Other articles have focused on the business potential of these powerful AI technologies. In “The Tech That Will Invade Our Lives in 2023,” NY Times consumer technology writer Brian Chen predicts that 2023 will bring us a variety of new-and-improved AI assistants.
“Early adopters who have been wowed by the linguistic competence of ChatGPT have just as quickly been stunned by how wrong it can be, particularly with simple arithmetic,” he wrote. Flaws aside, we can realistically expect A.I. companies to improve on the strengths of these chatbots with tools that streamline how we write and read text, A.I. experts say. “For one, it’s very likely that next year you could have a chatbot that acts as a research assistant. … That doesn’t mean that we’ll see a flood of stand-alone A.I. apps in 2023. It may be more the case that many tools we already use for work will begin building automatic language generation into their apps.”

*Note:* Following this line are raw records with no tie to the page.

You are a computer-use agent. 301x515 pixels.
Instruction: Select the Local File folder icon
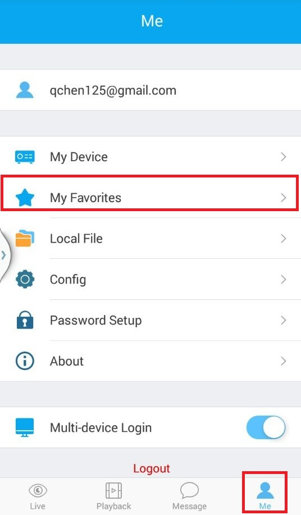25,238
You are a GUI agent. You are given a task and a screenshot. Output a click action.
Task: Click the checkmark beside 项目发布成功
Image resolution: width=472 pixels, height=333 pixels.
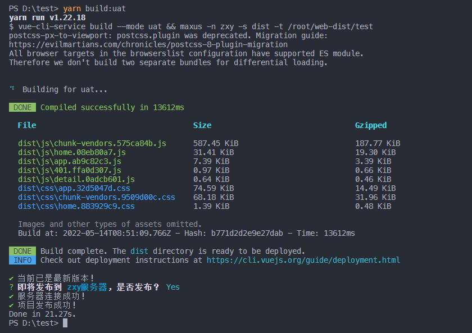coord(12,305)
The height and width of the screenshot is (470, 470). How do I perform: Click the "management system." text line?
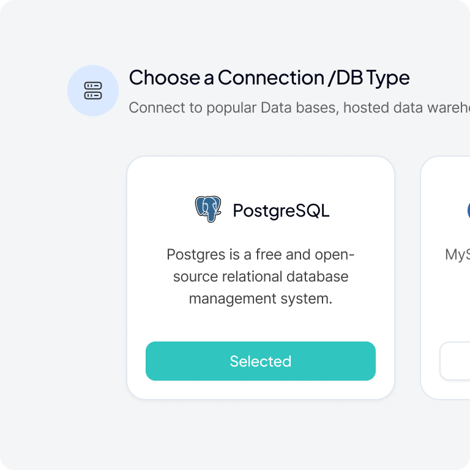261,299
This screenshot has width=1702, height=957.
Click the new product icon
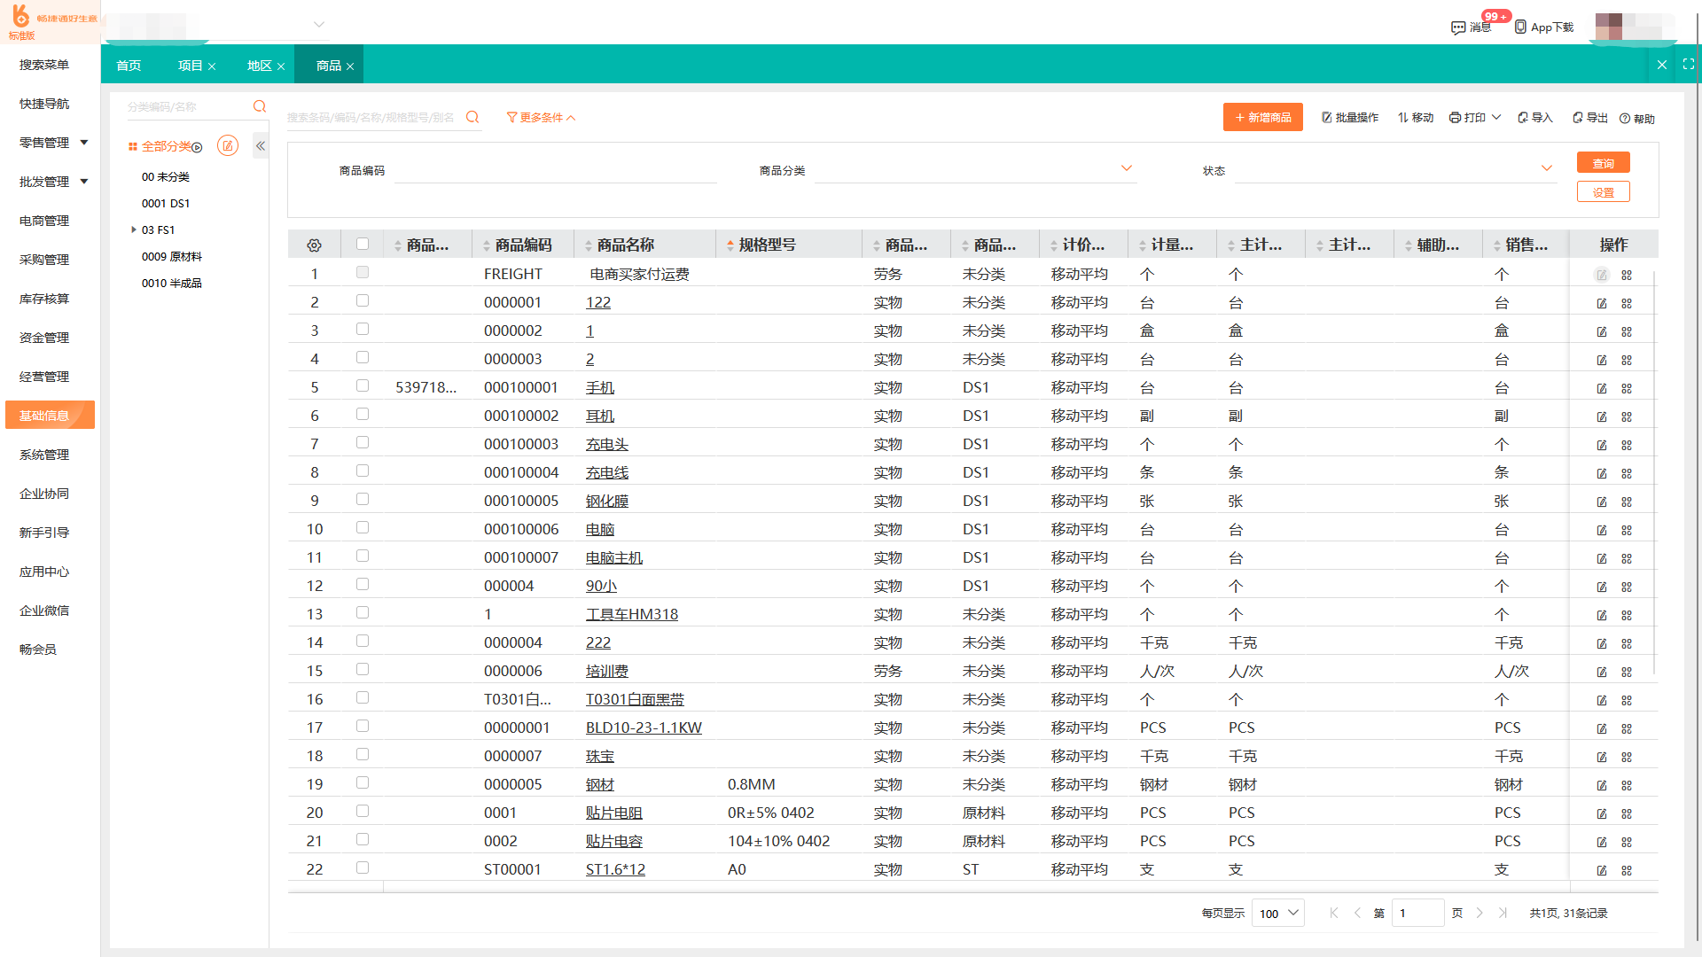click(1261, 117)
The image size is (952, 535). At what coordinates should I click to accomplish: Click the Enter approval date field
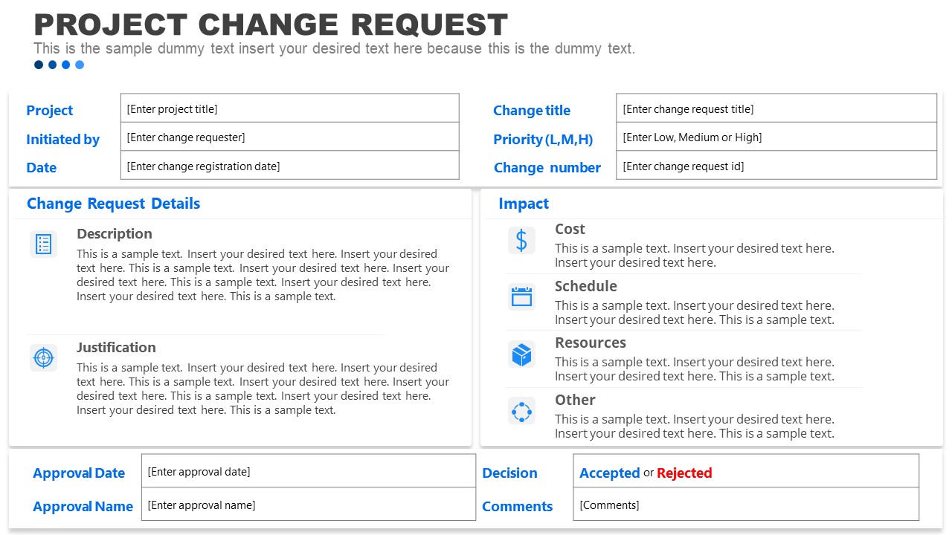[308, 471]
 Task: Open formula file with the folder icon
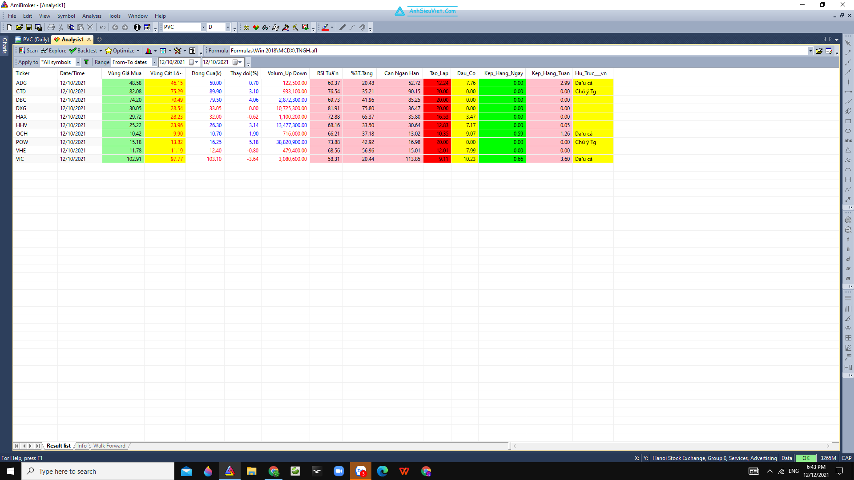coord(819,51)
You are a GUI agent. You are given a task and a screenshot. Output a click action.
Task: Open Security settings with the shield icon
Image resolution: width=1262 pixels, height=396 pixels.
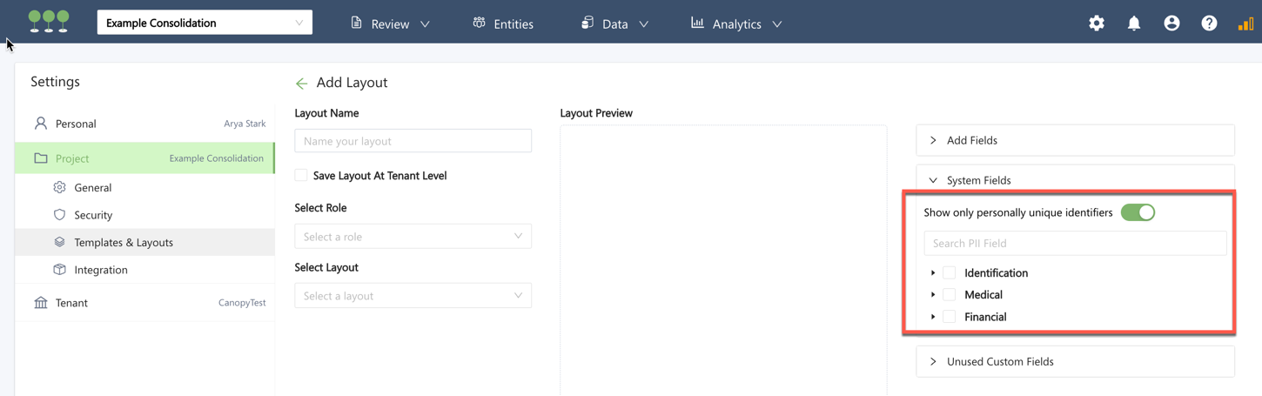(93, 215)
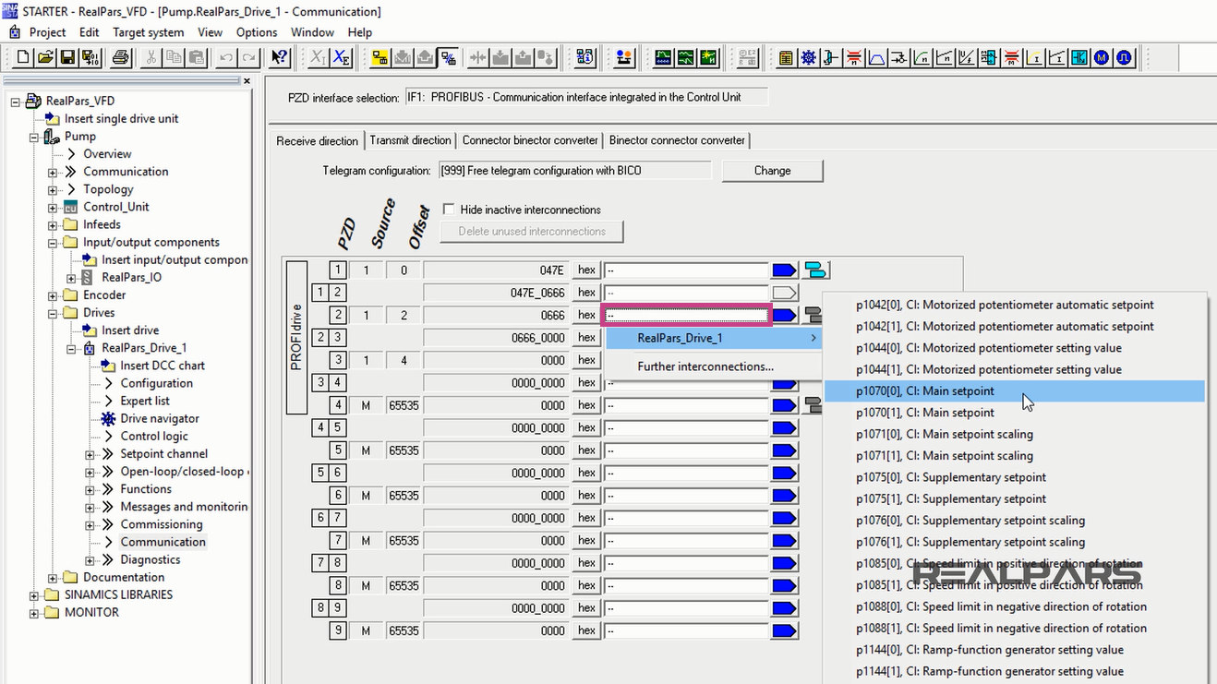Open the Options menu
This screenshot has height=684, width=1217.
(256, 31)
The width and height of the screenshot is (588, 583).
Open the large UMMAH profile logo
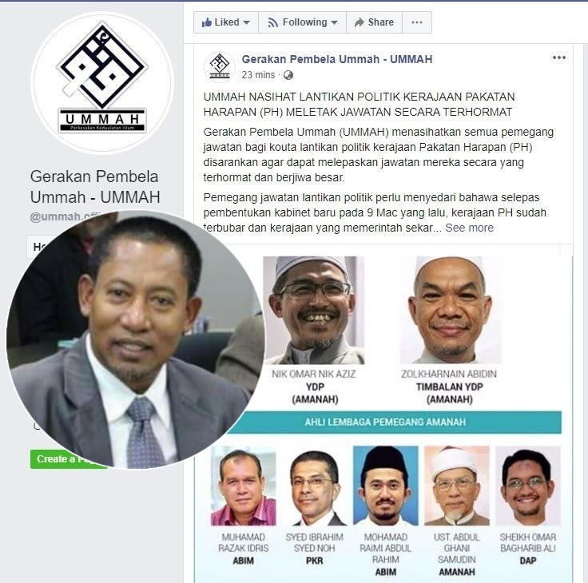coord(102,83)
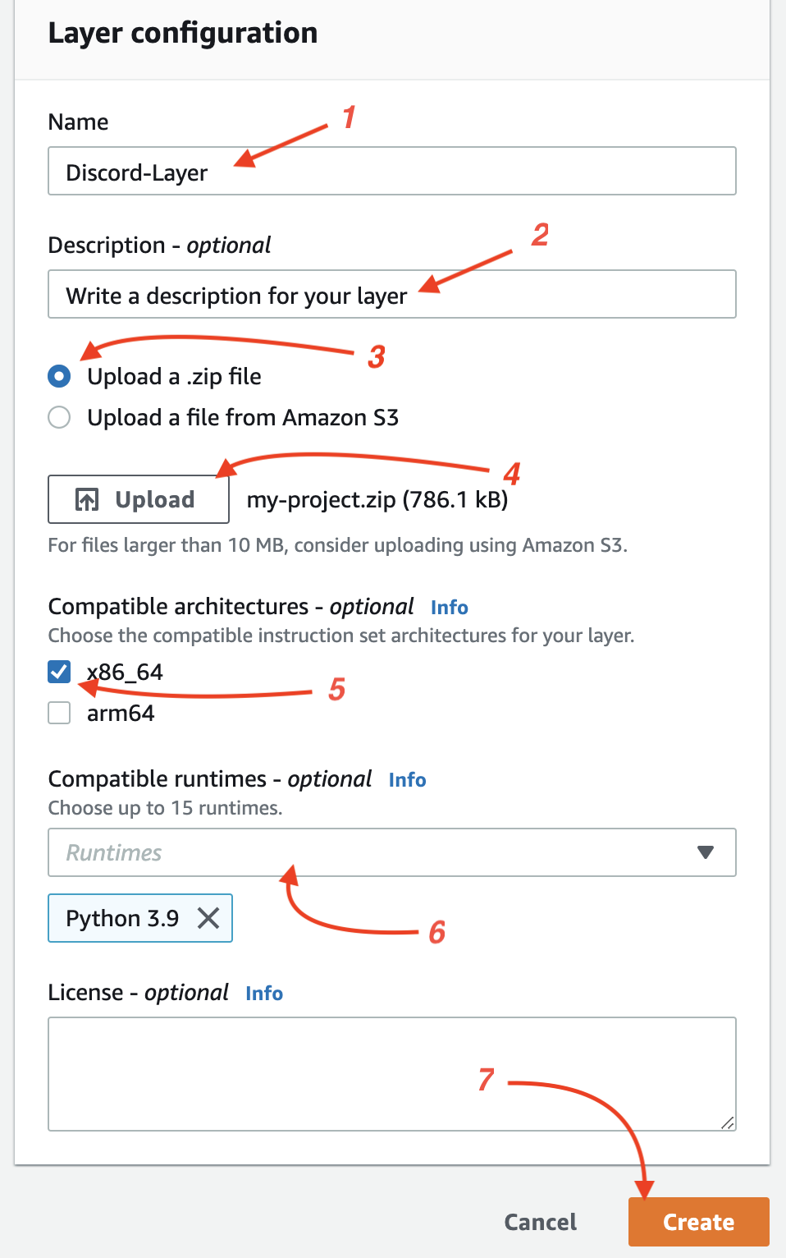Click the Python 3.9 selected runtime chip

[140, 918]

Similarly, in “Artificial intelligence is permeating business at last,” The Economist wrote that “Powerful new foundation models are fast moving from the lab to the real world. Chatgpt, a new ai tool that has recently been released for public testing, is making waves for its ability to craft clever jokes and explain scientific concepts. But excitement is also palpable among corporate users of ai, its developers and those developers’ venture-capital backers.”
2022 may well be remembered as the year when AI finally came of age. As this most recent NY Times article noted,“there are many ways these bots are superior to you and me. They do not get tired. They do not let emotion cloud what they are trying to do. They can instantly draw on far larger amounts of information. And they can generate text, images and other media at speeds and volumes we humans never could.” But, at the same time, we need to learn “what these systems do well and what they cannot, how they will replace human labor in the near term and how they will not.” Realizing the potential of a major new transformation technologies takes considerable time. There’s clearly much work to be done.